Objective: Count the lines in the items below that contain the string "illinoistech", with case taken into account, and reply with only that number.

§

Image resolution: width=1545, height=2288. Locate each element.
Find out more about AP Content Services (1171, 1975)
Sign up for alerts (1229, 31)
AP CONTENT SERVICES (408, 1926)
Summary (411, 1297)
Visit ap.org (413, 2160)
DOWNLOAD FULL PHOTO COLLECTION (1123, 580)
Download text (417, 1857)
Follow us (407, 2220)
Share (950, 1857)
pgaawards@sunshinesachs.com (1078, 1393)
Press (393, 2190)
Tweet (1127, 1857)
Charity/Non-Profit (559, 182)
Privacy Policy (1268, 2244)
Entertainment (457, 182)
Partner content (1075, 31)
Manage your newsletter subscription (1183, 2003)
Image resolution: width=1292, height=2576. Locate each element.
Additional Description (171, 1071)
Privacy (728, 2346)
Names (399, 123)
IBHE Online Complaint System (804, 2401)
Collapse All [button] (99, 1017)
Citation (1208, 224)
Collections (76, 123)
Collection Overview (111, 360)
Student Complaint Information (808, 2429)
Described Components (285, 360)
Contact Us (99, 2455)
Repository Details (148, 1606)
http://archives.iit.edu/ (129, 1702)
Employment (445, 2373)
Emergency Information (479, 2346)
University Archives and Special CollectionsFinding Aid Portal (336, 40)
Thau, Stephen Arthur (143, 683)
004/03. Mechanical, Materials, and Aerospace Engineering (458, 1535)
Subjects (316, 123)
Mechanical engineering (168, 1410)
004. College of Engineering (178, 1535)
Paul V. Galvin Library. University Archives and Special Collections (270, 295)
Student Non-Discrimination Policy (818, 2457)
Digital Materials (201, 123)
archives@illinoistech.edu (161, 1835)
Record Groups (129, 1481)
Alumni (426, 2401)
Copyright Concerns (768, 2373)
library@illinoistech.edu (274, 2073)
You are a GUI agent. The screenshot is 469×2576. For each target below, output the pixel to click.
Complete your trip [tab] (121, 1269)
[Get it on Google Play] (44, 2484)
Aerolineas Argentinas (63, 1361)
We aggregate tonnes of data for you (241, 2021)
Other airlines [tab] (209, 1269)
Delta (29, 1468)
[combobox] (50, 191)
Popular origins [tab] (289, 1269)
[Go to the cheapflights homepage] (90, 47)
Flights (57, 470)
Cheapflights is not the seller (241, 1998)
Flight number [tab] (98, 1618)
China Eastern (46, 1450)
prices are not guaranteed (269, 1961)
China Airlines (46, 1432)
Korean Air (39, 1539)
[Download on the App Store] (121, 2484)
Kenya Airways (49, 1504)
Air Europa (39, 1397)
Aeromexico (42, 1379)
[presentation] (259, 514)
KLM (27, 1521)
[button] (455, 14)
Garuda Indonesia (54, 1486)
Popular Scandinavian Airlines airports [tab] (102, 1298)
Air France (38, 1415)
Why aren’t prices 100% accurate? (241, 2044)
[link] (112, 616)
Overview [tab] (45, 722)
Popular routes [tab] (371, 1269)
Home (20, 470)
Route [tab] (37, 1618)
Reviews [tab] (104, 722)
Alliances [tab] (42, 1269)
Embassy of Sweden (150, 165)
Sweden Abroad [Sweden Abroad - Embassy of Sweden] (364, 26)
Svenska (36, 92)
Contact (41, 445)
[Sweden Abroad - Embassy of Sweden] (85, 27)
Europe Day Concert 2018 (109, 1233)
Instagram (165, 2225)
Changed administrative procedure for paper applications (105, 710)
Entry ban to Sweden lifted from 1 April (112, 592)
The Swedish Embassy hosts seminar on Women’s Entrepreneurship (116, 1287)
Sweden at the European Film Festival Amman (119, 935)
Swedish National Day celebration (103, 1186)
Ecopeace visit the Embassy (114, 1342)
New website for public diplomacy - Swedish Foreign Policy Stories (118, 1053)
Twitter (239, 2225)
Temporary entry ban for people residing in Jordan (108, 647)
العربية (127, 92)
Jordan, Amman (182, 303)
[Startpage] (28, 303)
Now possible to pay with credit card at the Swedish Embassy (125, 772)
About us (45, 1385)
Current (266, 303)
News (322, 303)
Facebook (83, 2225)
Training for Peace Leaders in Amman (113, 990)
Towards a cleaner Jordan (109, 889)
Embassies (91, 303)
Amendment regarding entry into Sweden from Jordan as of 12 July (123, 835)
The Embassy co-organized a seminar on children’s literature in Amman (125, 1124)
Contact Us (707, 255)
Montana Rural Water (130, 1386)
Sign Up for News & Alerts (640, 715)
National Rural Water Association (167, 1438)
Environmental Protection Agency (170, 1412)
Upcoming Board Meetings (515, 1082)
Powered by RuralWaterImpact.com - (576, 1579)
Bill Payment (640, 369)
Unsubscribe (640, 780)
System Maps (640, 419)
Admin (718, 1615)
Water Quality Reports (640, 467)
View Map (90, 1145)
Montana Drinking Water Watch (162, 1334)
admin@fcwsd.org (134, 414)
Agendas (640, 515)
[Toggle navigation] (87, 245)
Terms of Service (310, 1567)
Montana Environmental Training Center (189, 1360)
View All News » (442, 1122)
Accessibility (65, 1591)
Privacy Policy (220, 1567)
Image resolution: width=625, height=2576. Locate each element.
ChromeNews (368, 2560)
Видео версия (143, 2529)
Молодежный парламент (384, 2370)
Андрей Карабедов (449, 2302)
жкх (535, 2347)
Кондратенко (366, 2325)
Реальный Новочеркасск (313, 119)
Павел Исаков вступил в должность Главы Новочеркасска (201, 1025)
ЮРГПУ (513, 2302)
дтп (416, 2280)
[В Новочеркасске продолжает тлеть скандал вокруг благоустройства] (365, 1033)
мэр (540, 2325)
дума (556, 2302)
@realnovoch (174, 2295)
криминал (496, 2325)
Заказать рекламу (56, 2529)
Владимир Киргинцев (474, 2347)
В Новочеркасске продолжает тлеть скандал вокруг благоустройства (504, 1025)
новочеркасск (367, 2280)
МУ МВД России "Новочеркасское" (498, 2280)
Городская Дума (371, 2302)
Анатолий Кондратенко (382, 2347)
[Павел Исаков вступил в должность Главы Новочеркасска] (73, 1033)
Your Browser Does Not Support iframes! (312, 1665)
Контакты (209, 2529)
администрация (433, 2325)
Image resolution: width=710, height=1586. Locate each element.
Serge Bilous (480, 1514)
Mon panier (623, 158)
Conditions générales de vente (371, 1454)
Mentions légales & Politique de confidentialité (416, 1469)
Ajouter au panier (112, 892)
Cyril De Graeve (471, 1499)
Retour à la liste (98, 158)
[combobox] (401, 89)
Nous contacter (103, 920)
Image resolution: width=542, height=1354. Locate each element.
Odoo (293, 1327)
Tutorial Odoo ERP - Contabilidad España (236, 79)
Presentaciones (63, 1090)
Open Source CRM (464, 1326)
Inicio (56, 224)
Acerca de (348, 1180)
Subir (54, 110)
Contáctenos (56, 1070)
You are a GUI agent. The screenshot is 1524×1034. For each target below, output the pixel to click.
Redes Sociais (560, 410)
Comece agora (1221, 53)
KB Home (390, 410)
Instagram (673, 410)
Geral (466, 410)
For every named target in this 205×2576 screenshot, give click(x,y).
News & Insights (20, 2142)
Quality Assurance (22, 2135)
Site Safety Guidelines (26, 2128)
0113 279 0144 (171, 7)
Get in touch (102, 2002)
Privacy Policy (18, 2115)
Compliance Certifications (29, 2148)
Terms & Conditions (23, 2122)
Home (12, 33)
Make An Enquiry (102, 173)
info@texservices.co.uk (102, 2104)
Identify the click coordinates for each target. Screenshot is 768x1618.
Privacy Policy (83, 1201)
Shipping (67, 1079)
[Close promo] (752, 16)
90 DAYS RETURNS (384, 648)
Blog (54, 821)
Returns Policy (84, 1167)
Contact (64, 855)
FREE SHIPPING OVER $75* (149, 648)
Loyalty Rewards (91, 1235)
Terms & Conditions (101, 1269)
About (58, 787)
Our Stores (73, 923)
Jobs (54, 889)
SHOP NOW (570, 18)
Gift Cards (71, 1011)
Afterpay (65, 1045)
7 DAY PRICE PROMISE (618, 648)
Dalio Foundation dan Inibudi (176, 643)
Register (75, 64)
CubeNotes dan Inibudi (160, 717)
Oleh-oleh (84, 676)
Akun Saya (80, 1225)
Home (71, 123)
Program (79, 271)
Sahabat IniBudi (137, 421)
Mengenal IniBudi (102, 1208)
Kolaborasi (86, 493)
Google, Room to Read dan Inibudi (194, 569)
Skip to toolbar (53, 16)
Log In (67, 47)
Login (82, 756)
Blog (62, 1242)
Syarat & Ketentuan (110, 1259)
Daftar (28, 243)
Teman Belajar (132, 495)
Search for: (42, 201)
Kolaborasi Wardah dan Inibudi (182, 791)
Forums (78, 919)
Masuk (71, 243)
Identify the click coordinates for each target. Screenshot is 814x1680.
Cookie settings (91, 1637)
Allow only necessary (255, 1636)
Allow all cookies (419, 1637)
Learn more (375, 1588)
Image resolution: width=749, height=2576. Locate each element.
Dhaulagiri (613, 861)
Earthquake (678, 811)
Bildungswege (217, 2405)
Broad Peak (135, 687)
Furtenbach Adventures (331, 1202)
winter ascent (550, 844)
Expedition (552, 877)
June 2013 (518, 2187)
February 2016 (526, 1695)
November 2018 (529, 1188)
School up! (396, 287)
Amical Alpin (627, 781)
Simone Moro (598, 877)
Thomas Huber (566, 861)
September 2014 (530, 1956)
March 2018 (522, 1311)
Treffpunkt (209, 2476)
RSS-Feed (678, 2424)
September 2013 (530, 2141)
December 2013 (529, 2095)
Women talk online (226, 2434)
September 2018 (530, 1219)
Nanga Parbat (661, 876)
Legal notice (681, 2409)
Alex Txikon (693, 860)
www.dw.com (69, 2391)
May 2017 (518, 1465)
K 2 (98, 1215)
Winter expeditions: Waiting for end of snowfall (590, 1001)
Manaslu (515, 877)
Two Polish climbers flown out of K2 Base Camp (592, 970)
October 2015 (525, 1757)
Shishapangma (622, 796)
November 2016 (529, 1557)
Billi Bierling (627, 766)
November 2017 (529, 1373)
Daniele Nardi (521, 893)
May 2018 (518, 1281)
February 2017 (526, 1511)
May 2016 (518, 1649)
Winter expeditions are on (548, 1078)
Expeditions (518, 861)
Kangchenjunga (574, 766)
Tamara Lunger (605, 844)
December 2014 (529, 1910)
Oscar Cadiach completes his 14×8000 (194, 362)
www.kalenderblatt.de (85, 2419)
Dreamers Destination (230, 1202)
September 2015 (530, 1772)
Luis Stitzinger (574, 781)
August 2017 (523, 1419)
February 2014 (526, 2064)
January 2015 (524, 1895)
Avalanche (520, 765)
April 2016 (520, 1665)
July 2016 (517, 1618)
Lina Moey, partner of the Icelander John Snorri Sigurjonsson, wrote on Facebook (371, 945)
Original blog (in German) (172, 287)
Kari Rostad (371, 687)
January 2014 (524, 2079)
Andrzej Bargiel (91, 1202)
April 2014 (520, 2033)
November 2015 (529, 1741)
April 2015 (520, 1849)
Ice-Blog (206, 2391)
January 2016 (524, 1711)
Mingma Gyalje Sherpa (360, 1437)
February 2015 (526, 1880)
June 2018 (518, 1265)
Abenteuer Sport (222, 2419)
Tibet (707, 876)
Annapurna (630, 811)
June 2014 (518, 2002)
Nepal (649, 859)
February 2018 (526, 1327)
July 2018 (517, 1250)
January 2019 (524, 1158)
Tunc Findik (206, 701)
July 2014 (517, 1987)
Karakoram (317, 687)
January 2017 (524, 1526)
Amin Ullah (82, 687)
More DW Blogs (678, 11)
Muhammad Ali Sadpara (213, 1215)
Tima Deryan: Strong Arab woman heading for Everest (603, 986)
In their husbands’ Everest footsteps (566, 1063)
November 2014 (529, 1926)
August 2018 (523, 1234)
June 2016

§

Solution to this task: 2